Models & Research

Perplexity’s “Search as Code” lets AI models write their own search pipelines instead of calling fixed APIs

· June 7, 2026
Perplexity’s “Search as Code” lets AI models write their own search pipelines instead of calling fixed APIs

What changed

Perplexity introduced a new “Search as Code” architecture that replaces fixed search APIs with AI models writing their own search routines in Python. Instead of calling rigid external APIs for queries, the AI agent constructs, filters, and deduplicates search pipelines internally inside a sandboxed environment. This gives the model full control over how it accesses and processes search results.

Why builders should care

This shift allows for custom search workflows that are dynamic rather than limited to predefined API responses. By embedding filtering and deduplication logic in code the model writes, it reduces irrelevant or duplicated tokens, lowering token consumption by up to 85 percent.
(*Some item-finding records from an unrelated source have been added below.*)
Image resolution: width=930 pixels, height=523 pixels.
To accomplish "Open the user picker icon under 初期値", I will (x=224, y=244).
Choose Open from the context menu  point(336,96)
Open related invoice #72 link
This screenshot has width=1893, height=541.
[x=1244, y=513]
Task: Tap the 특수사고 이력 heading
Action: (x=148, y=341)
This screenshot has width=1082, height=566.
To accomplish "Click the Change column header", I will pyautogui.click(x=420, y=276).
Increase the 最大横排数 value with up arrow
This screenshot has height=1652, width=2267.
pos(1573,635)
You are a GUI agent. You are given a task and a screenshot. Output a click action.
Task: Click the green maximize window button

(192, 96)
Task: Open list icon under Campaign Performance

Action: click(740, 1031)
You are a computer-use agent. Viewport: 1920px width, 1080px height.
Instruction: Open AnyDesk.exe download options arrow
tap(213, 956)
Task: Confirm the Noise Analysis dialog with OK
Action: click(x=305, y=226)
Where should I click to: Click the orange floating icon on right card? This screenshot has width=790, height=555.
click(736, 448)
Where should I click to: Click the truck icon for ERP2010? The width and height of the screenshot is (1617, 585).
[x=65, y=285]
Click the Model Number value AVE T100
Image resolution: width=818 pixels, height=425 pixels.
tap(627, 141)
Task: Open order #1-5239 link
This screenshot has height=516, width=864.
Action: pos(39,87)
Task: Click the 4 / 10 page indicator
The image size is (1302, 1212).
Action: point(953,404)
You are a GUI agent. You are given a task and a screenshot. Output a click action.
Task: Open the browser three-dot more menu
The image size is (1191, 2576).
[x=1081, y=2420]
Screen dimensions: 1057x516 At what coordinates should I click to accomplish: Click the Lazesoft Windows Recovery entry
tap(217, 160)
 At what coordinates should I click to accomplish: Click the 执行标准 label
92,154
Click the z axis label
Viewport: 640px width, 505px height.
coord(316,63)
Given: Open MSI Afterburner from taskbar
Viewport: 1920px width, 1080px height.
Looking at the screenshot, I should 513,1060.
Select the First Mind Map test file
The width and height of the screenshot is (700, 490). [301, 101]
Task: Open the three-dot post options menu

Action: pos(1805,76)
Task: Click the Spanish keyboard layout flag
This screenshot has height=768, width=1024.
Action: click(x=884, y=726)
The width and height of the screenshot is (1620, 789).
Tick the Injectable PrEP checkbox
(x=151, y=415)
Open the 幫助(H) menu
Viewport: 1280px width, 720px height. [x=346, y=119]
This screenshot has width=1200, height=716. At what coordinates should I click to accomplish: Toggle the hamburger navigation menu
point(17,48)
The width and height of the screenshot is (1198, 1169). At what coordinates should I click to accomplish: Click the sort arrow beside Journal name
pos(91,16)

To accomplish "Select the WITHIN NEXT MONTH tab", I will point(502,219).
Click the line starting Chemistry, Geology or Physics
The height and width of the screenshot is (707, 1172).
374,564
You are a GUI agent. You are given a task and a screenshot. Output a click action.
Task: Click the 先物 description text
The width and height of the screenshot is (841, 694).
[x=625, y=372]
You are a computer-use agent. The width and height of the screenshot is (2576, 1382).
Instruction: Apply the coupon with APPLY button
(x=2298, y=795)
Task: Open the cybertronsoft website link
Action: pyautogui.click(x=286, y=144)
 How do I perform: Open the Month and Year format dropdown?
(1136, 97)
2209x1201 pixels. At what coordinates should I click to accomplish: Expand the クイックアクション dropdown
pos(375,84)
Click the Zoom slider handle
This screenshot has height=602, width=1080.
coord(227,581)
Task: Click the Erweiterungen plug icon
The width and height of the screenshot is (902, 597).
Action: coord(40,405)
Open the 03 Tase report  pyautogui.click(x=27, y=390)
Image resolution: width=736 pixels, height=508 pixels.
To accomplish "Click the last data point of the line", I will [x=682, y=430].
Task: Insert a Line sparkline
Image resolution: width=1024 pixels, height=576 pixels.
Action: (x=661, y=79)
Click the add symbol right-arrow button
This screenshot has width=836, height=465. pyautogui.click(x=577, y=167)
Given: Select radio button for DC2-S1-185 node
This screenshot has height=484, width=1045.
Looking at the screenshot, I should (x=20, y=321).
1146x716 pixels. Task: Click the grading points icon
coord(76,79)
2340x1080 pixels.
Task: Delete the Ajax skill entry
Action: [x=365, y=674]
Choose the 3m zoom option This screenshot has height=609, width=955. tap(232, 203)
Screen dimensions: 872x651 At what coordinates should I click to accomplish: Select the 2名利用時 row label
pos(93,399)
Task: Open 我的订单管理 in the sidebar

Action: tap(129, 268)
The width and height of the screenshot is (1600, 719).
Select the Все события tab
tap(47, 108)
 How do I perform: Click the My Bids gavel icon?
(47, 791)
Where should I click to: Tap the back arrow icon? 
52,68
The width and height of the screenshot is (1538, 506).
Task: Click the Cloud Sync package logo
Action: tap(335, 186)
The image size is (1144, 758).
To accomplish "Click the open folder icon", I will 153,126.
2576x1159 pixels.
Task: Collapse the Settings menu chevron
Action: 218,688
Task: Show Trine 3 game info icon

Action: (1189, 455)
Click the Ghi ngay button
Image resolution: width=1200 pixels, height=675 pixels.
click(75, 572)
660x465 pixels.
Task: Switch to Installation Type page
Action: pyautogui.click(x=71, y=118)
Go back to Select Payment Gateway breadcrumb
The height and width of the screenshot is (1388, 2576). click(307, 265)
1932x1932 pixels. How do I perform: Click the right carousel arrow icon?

It also improves key benchmarks compared to OpenAI and Anthropic’s fixed API approaches, suggesting more efficient and precise information retrieval.

The practical takeaway

Developers building AI search or agent workflows can benefit from this move by gaining fine-grained control over querying and post-processing steps. Running search logic in Python within a secure sandbox means better adaptability and cost efficiency. This approach can reduce reliance on costly token-heavy API calls and make search-based agents faster and cheaper to operate.

What to watch next

It will be important to see if other AI service providers adopt similar flexible, code-driven search methods. Watch for how this approach integrates with different AI models and its impact on operational costs in production. Also track security and reliability outcomes from running dynamic agent-generated code versus static API calls in live environments.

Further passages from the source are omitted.